On the sixth day of our 2012 trip, May 30, we checked out of the hotel and left Florence — a bit reluctantly, in my case — so we could move on to new adventures. We spent part of the morning in the beautiful and fascinating walled city of Lucca, which is known for its intact Renaissance-era walls and for its most famous resident, the composer Giacomo Puccini.

My musician son, ten years old at the time and already composing his first sonata, was convinced (on purely circumstantial evidence) that we are related to Puccini. It’s possible, but so far my admittedly cursory genealogical research has not turned up a connection. In any case, I sought out some Puccini-related postcards to send home to him. The next time I’m in Tuscany, I may very well choose to stay in Lucca for at least a few days. But in 2012, we had only a brief visit there before we moved on to our next destination, Pisa and then the nearby resort town of San Guiliano Terme, where we would be based for the rest of the organized portion of my trip.

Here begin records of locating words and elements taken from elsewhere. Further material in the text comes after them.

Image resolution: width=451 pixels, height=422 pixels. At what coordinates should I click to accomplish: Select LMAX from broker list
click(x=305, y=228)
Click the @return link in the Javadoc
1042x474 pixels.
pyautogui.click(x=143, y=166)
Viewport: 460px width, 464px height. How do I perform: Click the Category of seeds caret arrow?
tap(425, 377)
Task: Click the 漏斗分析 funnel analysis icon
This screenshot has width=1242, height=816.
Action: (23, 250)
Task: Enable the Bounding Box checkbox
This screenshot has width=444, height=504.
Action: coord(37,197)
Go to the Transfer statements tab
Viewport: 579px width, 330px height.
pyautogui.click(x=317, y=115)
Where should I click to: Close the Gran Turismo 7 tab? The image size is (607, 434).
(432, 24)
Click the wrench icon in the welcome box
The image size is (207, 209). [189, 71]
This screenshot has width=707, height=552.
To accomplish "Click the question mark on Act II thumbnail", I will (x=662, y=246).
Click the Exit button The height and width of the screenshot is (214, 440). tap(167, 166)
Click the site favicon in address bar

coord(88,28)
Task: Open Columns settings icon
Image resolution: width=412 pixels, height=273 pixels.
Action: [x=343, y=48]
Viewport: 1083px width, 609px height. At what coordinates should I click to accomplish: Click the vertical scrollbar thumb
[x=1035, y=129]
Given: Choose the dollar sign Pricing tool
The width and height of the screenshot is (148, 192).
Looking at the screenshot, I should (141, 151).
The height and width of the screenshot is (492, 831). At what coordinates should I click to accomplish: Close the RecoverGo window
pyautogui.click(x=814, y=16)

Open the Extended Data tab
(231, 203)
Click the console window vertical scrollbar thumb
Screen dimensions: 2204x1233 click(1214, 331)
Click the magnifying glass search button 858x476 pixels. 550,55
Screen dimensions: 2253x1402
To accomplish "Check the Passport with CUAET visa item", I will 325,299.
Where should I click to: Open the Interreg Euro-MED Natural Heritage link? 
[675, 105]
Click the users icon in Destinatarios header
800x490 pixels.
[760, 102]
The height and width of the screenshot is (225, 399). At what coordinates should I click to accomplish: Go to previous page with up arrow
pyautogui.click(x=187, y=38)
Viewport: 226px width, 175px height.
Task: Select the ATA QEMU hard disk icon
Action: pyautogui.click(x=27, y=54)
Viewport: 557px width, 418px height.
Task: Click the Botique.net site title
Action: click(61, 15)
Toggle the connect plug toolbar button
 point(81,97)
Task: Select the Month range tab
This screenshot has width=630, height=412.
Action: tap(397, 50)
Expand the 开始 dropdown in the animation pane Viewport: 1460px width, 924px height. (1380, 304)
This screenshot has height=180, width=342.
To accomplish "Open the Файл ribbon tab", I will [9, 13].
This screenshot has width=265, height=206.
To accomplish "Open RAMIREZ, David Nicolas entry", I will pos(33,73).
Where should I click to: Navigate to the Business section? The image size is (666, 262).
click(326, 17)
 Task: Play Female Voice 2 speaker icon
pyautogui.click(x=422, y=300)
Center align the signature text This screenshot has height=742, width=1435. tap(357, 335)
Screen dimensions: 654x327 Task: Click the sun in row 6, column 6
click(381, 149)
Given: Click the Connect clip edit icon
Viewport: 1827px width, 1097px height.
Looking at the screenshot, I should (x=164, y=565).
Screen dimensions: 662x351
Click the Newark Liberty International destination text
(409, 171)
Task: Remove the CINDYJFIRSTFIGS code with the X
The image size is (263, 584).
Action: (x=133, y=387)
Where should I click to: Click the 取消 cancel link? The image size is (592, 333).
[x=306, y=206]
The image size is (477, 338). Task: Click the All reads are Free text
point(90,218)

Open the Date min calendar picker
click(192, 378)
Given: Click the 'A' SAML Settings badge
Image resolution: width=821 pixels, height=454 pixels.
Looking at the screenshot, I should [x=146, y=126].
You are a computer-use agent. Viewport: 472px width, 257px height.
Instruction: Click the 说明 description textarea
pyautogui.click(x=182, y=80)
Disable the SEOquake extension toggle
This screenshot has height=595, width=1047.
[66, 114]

Pisa was everything I’d heard it was: crowded and touristy and filled with tacky souvenir stalls. But it was also rather quirky and charming, if you don’t mind a little kitsch with your sightseeing. But all of that is forgotten when you turn to face the Piazza del Duomo, where the famous bell tower is sited. I wasn’t expecting the leaning tower and its accompanying cathedral and baptistry to be so jaw-droppingly, awe-inspiringly gorgeous. The exquisite stonework, graceful design, and gleaming marble would make it worth a visit even without the novelty of its four degree tilt. In the next few days, in San Guiliano Terme, I was excited to find that the hill above our hotel offered spectacular views of the tower and cathedral in the distance.